Increased sources have enabled City Center to constantly current large-scale corporations like Pacific Northwest Ballet, Nederlands Dans Theater, Christopher Wheeldon’s Morphoses, and Matthew Bourne’s New Adventures, and undertake partnerships with Sadler’s Wells in London and Alvin Ailey American Dance Theater, which has carried out on the theater since 1971.
Weathering the pandemic, Shuler mentioned, was “terribly laborious and difficult, prefer it was for everybody.” Her choice to movie work onstage, within the theater, commissioning new items from Jamar Roberts, Kyle Abraham and Wheeldon, amongst others, proved extremely profitable and well worth the elaborate protocols and bills, she mentioned. City Center’s donors stayed on target, and authorities applications and a few employees cutbacks enabled the theater to emerge and not using a deficit this yr.
“Arlene is leaving with fiscal foundations in place, a creative imaginative and prescient intact, and beneath some impressed management,” Levin mentioned, referring to Stanford Makishi, the creative director of dance applications, and Lear deBessonet, the brand new director of Encores! “There is solidity and latitude; an excellent transition level.”
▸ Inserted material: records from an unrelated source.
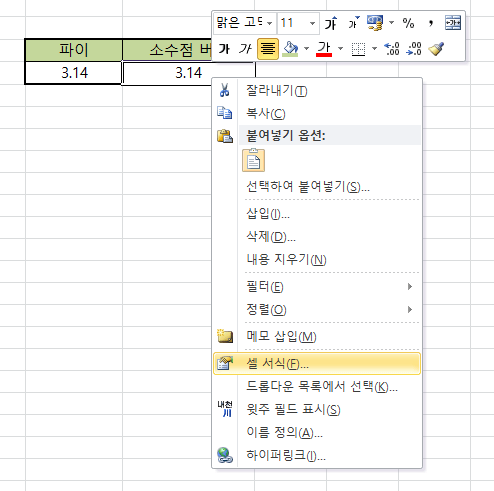Apply percent style from mini toolbar

408,23
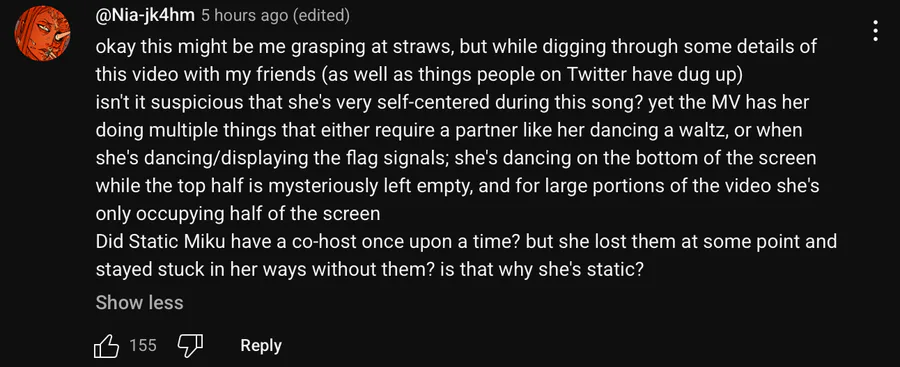Click the word '(edited)' beside the timestamp

[x=321, y=16]
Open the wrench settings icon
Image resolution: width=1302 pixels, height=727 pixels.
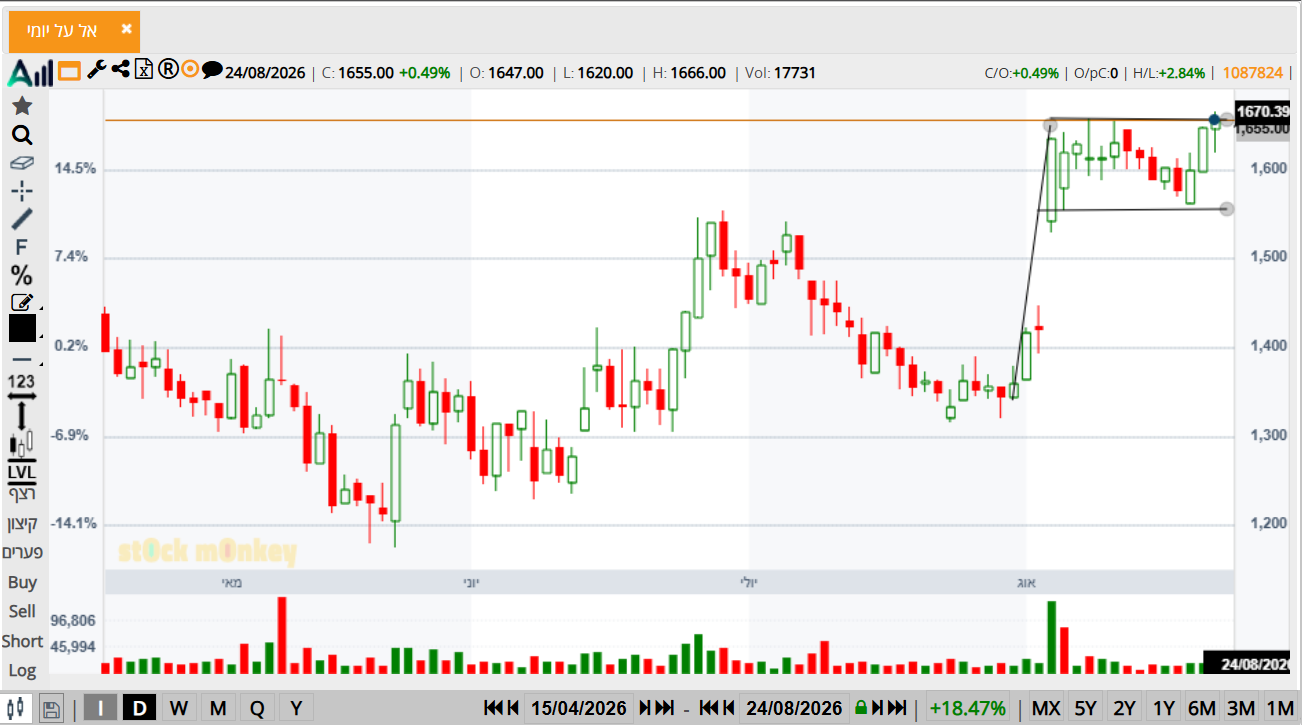[97, 70]
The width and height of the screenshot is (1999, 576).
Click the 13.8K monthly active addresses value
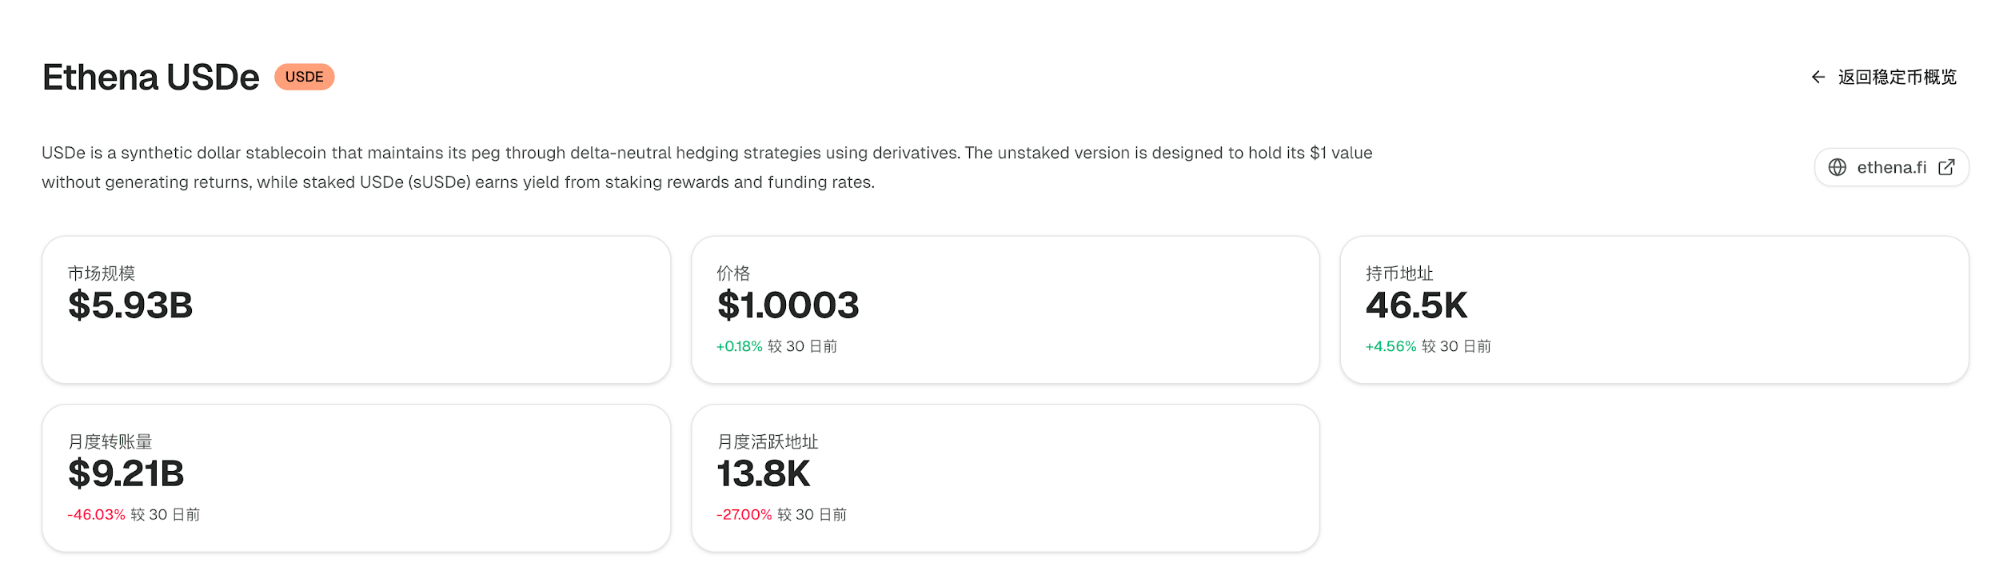(763, 473)
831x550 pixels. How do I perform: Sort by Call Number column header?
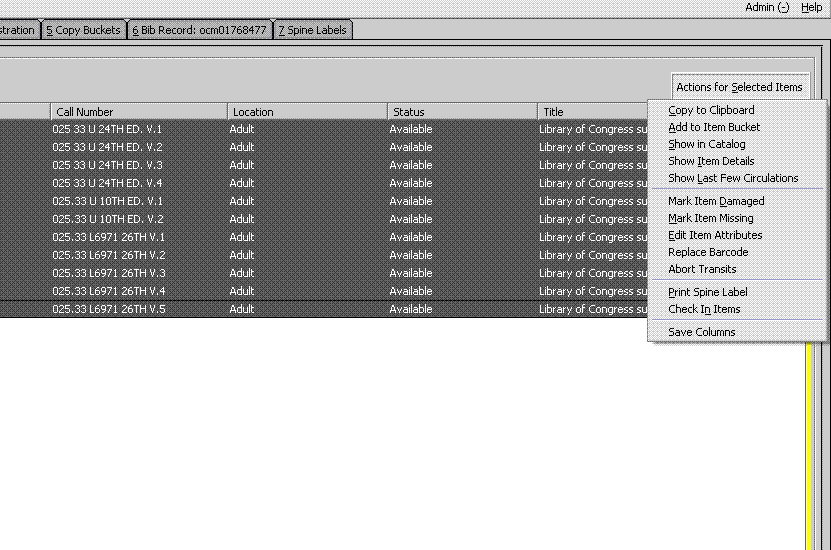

Shuler mentioned she wouldn’t be concerned in selecting a successor, so couldn’t communicate as to if the brand new rent would proceed her sturdy give attention to dance. “But that is a lot part of what City Center does,” she mentioned, “it appears unlikely they’d rent somebody who doesn’t have a powerful curiosity in supporting dance and musical theater.”
She added that she was not going to retire. “I really like working within the arts,” she mentioned. “I’ve plans.”